**GOAL OF THE EXERCISE**
For this exercise, write out each entry below exactly as it reads.

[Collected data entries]

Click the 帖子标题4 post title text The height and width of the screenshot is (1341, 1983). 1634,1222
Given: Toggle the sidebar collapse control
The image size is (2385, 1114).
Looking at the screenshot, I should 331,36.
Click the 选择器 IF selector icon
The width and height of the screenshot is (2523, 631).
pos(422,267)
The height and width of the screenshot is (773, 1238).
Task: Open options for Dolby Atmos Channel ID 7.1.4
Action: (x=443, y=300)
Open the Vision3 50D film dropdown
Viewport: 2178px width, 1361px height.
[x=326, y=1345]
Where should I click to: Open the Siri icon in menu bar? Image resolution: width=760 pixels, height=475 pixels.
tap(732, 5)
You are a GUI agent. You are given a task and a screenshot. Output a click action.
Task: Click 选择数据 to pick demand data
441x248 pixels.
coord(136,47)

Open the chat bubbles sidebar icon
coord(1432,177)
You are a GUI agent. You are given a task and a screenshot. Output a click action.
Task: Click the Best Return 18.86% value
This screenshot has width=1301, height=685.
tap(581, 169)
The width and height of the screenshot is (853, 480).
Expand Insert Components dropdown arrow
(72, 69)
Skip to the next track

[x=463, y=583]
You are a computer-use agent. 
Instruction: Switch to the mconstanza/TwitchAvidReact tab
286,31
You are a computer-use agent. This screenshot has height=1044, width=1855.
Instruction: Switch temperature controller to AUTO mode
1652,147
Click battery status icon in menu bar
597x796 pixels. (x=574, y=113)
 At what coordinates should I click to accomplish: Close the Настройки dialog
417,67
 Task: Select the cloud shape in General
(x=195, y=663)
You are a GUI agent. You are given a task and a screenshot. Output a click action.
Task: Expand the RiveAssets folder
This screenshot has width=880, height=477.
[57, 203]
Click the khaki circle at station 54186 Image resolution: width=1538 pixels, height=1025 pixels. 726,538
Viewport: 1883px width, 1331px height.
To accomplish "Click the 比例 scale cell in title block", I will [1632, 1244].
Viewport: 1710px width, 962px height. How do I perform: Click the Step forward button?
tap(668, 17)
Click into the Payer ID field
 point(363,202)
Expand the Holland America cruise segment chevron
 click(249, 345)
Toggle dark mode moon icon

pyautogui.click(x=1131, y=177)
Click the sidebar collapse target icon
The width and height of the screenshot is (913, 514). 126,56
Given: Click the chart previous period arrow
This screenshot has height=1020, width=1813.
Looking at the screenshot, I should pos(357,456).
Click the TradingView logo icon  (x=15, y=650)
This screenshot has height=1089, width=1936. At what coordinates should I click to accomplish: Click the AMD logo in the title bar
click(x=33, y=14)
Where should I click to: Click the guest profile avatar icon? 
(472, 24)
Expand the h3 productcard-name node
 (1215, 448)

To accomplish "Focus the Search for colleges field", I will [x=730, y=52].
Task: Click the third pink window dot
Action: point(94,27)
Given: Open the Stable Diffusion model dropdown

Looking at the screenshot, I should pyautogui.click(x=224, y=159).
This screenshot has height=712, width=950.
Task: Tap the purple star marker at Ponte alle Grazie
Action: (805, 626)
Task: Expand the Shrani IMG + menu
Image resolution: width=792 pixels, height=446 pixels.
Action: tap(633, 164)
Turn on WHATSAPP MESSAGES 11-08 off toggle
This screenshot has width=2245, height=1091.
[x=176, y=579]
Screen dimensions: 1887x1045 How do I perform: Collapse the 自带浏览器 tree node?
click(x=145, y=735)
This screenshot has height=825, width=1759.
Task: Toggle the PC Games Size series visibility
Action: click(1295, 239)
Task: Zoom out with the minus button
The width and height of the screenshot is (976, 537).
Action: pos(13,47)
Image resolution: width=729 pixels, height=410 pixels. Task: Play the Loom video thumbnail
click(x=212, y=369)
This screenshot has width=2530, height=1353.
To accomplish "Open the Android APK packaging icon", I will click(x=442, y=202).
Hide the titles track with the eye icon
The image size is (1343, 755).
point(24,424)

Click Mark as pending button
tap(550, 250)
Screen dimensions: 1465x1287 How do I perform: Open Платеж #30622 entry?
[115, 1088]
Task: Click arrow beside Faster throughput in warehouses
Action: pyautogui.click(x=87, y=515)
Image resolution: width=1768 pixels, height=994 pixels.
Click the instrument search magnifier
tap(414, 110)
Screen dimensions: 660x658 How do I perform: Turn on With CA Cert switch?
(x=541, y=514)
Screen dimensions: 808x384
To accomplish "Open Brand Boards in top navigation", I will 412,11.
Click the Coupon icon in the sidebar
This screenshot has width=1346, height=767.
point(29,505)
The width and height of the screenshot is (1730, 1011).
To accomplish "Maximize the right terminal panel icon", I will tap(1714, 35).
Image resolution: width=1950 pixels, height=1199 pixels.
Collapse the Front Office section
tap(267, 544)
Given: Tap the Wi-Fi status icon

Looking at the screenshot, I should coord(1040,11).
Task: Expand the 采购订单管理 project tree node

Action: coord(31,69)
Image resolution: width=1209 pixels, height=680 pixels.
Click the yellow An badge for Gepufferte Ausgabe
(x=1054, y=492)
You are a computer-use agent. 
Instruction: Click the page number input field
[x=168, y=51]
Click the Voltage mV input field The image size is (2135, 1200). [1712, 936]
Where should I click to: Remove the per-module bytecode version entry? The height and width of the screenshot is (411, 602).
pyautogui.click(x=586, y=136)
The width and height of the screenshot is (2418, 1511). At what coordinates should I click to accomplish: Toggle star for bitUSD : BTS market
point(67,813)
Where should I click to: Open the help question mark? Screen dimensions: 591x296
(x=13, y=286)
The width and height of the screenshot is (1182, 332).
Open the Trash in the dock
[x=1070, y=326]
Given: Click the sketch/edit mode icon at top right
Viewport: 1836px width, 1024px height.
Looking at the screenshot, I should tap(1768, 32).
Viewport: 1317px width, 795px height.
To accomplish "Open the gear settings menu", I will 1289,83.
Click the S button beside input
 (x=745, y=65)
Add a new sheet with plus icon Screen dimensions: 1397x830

**TASK OUTPUT**
Click the 帖子标题4 post title text The height and width of the screenshot is (1341, 1983). 1634,1222
Given: Toggle the sidebar collapse control
The image size is (2385, 1114).
Looking at the screenshot, I should 331,36.
Click the 选择器 IF selector icon
The width and height of the screenshot is (2523, 631).
pos(422,267)
The height and width of the screenshot is (773, 1238).
Task: Open options for Dolby Atmos Channel ID 7.1.4
Action: (x=443, y=300)
Open the Vision3 50D film dropdown
Viewport: 2178px width, 1361px height.
[x=326, y=1345]
Where should I click to: Open the Siri icon in menu bar? Image resolution: width=760 pixels, height=475 pixels.
tap(732, 5)
You are a GUI agent. You are given a task and a screenshot. Output a click action.
Task: Click 选择数据 to pick demand data
441x248 pixels.
coord(136,47)

Open the chat bubbles sidebar icon
coord(1432,177)
You are a GUI agent. You are given a task and a screenshot. Output a click action.
Task: Click the Best Return 18.86% value
This screenshot has width=1301, height=685.
tap(581, 169)
The width and height of the screenshot is (853, 480).
Expand Insert Components dropdown arrow
(72, 69)
Skip to the next track

[x=463, y=583]
You are a computer-use agent. 
Instruction: Switch to the mconstanza/TwitchAvidReact tab
286,31
You are a computer-use agent. This screenshot has height=1044, width=1855.
Instruction: Switch temperature controller to AUTO mode
1652,147
Click battery status icon in menu bar
597x796 pixels. (x=574, y=113)
 At what coordinates should I click to accomplish: Close the Настройки dialog
417,67
 Task: Select the cloud shape in General
(x=195, y=663)
You are a GUI agent. You are given a task and a screenshot. Output a click action.
Task: Expand the RiveAssets folder
This screenshot has width=880, height=477.
[57, 203]
Click the khaki circle at station 54186 Image resolution: width=1538 pixels, height=1025 pixels. 726,538
Viewport: 1883px width, 1331px height.
To accomplish "Click the 比例 scale cell in title block", I will [1632, 1244].
Viewport: 1710px width, 962px height. How do I perform: Click the Step forward button?
tap(668, 17)
Click into the Payer ID field
 point(363,202)
Expand the Holland America cruise segment chevron
 click(249, 345)
Toggle dark mode moon icon

pyautogui.click(x=1131, y=177)
Click the sidebar collapse target icon
The width and height of the screenshot is (913, 514). 126,56
Given: Click the chart previous period arrow
This screenshot has height=1020, width=1813.
Looking at the screenshot, I should pos(357,456).
Click the TradingView logo icon  (x=15, y=650)
This screenshot has height=1089, width=1936. At what coordinates should I click to accomplish: Click the AMD logo in the title bar
click(x=33, y=14)
Where should I click to: Click the guest profile avatar icon? 
(472, 24)
Expand the h3 productcard-name node
 (1215, 448)

To accomplish "Focus the Search for colleges field", I will [x=730, y=52].
Task: Click the third pink window dot
Action: point(94,27)
Given: Open the Stable Diffusion model dropdown

Looking at the screenshot, I should pyautogui.click(x=224, y=159).
This screenshot has height=712, width=950.
Task: Tap the purple star marker at Ponte alle Grazie
Action: (805, 626)
Task: Expand the Shrani IMG + menu
Image resolution: width=792 pixels, height=446 pixels.
Action: tap(633, 164)
Turn on WHATSAPP MESSAGES 11-08 off toggle
This screenshot has width=2245, height=1091.
[x=176, y=579]
Screen dimensions: 1887x1045 How do I perform: Collapse the 自带浏览器 tree node?
click(x=145, y=735)
This screenshot has height=825, width=1759.
Task: Toggle the PC Games Size series visibility
Action: click(1295, 239)
Task: Zoom out with the minus button
The width and height of the screenshot is (976, 537).
Action: pos(13,47)
Image resolution: width=729 pixels, height=410 pixels. Task: Play the Loom video thumbnail
click(x=212, y=369)
This screenshot has width=2530, height=1353.
To accomplish "Open the Android APK packaging icon", I will click(x=442, y=202).
Hide the titles track with the eye icon
The image size is (1343, 755).
point(24,424)

Click Mark as pending button
tap(550, 250)
Screen dimensions: 1465x1287 How do I perform: Open Платеж #30622 entry?
[115, 1088]
Task: Click arrow beside Faster throughput in warehouses
Action: pyautogui.click(x=87, y=515)
Image resolution: width=1768 pixels, height=994 pixels.
Click the instrument search magnifier
tap(414, 110)
Screen dimensions: 660x658 How do I perform: Turn on With CA Cert switch?
(x=541, y=514)
Screen dimensions: 808x384
To accomplish "Open Brand Boards in top navigation", I will 412,11.
Click the Coupon icon in the sidebar
This screenshot has width=1346, height=767.
point(29,505)
The width and height of the screenshot is (1730, 1011).
To accomplish "Maximize the right terminal panel icon", I will tap(1714, 35).
Image resolution: width=1950 pixels, height=1199 pixels.
Collapse the Front Office section
tap(267, 544)
Given: Tap the Wi-Fi status icon

Looking at the screenshot, I should coord(1040,11).
Task: Expand the 采购订单管理 project tree node

Action: coord(31,69)
Image resolution: width=1209 pixels, height=680 pixels.
Click the yellow An badge for Gepufferte Ausgabe
(x=1054, y=492)
You are a computer-use agent. 
Instruction: Click the page number input field
[x=168, y=51]
Click the Voltage mV input field The image size is (2135, 1200). [1712, 936]
Where should I click to: Remove the per-module bytecode version entry? The height and width of the screenshot is (411, 602).
pyautogui.click(x=586, y=136)
The width and height of the screenshot is (2418, 1511). At what coordinates should I click to accomplish: Toggle star for bitUSD : BTS market
point(67,813)
Where should I click to: Open the help question mark? Screen dimensions: 591x296
(x=13, y=286)
The width and height of the screenshot is (1182, 332).
Open the Trash in the dock
[x=1070, y=326]
Given: Click the sketch/edit mode icon at top right
Viewport: 1836px width, 1024px height.
Looking at the screenshot, I should tap(1768, 32).
Viewport: 1317px width, 795px height.
To accomplish "Open the gear settings menu", I will 1289,83.
Click the S button beside input
 (x=745, y=65)
Add a new sheet with plus icon Screen dimensions: 1397x830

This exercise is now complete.